▸ Material provided
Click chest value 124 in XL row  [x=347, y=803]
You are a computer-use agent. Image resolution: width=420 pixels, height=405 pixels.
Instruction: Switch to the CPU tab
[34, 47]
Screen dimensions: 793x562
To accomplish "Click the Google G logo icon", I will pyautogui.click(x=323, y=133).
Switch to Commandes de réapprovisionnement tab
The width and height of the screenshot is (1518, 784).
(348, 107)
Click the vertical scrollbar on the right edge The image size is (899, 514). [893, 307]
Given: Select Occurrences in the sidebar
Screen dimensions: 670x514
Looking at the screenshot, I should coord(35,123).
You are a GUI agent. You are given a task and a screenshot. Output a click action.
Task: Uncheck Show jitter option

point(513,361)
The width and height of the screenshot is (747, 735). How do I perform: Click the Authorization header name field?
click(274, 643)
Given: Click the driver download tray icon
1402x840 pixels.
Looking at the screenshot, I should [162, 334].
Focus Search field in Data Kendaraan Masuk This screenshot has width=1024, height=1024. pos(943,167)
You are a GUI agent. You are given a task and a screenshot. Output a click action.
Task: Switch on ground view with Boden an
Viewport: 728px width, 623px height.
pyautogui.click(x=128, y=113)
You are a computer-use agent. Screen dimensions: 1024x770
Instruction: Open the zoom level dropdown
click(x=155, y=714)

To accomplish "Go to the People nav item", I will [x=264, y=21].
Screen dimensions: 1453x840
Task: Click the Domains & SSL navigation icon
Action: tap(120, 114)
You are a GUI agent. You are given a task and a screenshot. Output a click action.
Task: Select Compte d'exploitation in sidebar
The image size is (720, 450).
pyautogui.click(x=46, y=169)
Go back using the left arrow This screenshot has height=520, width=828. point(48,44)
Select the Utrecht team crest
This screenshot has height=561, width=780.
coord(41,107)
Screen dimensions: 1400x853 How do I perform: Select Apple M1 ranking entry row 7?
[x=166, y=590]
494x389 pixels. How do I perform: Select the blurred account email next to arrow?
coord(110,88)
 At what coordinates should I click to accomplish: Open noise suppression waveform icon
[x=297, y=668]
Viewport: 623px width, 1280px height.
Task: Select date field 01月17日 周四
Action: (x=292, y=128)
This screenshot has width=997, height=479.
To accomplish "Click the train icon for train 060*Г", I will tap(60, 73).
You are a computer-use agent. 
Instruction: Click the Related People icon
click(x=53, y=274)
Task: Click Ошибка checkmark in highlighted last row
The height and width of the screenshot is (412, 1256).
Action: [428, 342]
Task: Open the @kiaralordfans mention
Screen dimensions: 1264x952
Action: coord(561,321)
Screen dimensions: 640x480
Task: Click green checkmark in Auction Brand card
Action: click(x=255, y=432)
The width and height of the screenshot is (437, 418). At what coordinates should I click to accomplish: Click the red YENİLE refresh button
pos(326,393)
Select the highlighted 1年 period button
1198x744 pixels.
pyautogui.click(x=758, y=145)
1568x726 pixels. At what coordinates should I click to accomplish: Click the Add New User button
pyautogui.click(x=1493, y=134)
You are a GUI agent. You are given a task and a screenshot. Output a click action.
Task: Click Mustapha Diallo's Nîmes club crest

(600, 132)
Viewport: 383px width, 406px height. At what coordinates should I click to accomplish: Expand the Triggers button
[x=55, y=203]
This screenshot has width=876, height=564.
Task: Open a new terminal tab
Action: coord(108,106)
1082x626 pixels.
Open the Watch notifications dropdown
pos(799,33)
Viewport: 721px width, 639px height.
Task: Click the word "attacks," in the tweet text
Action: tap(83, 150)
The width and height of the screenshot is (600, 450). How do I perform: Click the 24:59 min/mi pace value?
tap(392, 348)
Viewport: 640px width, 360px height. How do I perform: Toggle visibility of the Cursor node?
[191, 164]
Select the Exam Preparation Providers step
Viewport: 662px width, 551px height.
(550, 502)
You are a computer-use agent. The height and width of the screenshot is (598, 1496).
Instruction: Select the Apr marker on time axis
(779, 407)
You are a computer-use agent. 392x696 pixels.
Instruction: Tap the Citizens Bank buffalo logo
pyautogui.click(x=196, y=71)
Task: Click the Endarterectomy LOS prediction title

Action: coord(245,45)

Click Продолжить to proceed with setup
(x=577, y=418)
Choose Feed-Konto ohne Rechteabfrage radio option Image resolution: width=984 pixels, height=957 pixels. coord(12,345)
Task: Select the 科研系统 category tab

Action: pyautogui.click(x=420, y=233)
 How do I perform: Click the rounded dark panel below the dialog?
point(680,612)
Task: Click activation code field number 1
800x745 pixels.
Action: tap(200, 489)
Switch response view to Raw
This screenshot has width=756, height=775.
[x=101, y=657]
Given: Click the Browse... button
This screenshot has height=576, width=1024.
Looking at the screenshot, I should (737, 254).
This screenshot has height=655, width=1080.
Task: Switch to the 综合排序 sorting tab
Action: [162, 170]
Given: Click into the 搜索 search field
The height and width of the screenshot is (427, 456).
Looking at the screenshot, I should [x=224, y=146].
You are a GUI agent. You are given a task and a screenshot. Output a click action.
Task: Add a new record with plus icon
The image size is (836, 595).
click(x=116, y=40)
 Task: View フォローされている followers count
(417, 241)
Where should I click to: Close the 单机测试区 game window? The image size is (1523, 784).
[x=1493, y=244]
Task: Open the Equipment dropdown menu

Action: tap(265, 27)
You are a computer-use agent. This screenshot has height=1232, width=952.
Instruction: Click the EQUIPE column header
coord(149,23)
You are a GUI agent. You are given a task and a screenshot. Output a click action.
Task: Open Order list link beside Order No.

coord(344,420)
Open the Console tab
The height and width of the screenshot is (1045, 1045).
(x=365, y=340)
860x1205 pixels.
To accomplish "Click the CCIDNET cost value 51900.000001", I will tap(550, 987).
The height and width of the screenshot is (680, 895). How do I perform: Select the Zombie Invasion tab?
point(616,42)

▸ Problem statement
Extract from the data every line where "highlighted" shows up.

▸ Output of the exercise
Task: Click Ошибка checkmark in highlighted last row
Select the highlighted 1年 period button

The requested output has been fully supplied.